* **RECORDS SHOWN**

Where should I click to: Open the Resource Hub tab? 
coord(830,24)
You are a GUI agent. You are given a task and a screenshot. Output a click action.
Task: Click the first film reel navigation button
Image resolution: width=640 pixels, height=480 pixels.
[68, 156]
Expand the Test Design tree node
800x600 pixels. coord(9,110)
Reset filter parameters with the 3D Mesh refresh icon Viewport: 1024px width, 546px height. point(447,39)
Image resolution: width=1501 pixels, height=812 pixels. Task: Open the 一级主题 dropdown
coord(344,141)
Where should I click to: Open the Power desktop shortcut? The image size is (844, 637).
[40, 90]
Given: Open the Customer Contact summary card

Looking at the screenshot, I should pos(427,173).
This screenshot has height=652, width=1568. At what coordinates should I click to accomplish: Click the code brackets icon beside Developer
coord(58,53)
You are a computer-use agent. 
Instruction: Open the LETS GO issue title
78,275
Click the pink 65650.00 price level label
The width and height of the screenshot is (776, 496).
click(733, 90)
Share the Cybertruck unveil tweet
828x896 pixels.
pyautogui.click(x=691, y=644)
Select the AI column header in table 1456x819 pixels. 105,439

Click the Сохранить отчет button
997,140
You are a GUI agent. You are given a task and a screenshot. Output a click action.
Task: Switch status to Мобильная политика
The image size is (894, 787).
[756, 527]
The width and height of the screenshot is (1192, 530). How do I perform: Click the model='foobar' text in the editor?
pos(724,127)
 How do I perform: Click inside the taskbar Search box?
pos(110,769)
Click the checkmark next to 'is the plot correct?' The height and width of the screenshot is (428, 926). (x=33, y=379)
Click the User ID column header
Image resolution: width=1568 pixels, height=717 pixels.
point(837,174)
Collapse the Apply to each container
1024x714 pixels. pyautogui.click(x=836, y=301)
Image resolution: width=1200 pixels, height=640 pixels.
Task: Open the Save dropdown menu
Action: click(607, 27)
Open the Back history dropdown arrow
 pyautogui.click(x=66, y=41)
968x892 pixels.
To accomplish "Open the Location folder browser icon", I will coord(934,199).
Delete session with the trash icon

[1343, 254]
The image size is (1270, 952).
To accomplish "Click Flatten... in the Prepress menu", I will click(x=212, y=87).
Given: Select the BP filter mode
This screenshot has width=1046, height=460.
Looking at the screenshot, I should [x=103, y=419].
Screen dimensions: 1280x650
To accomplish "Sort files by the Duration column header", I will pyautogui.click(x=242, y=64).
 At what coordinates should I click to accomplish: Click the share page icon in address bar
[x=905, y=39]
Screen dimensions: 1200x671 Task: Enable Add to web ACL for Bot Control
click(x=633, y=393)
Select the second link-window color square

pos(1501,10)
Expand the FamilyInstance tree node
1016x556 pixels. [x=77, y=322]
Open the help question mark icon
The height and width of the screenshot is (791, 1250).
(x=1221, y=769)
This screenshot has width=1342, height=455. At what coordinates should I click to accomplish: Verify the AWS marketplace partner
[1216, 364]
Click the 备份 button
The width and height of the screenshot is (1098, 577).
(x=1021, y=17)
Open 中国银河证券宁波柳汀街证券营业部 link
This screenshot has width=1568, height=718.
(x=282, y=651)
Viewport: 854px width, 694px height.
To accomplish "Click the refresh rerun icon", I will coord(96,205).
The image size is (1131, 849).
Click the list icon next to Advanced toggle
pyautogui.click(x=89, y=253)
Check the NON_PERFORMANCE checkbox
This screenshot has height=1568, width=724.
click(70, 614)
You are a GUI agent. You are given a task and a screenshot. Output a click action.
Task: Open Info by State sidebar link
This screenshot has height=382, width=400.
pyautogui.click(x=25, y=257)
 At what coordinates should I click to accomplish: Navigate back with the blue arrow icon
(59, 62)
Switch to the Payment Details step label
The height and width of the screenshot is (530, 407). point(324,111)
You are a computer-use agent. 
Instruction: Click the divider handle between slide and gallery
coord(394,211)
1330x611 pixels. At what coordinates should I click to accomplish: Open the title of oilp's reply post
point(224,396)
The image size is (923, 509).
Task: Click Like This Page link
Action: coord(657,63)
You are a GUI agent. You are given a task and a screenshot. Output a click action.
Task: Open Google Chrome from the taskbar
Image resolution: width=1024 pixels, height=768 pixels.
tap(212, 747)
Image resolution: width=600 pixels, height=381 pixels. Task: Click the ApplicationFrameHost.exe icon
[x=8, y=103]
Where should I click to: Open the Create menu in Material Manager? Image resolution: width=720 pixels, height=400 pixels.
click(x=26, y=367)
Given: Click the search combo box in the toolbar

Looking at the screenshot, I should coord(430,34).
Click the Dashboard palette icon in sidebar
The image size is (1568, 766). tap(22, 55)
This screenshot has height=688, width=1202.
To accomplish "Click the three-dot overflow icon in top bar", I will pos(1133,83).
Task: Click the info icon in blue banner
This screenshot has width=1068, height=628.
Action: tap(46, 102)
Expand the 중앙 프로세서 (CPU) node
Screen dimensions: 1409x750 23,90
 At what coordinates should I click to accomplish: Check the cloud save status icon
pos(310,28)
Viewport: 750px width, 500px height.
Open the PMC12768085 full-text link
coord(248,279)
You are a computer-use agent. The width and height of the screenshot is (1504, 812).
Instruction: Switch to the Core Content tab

* **HOW TO COMPLETE THIS TASK**
Each line above holding the string "filter" counts once; please report the total and nothing more.

* **WRITTEN SOLUTION**
2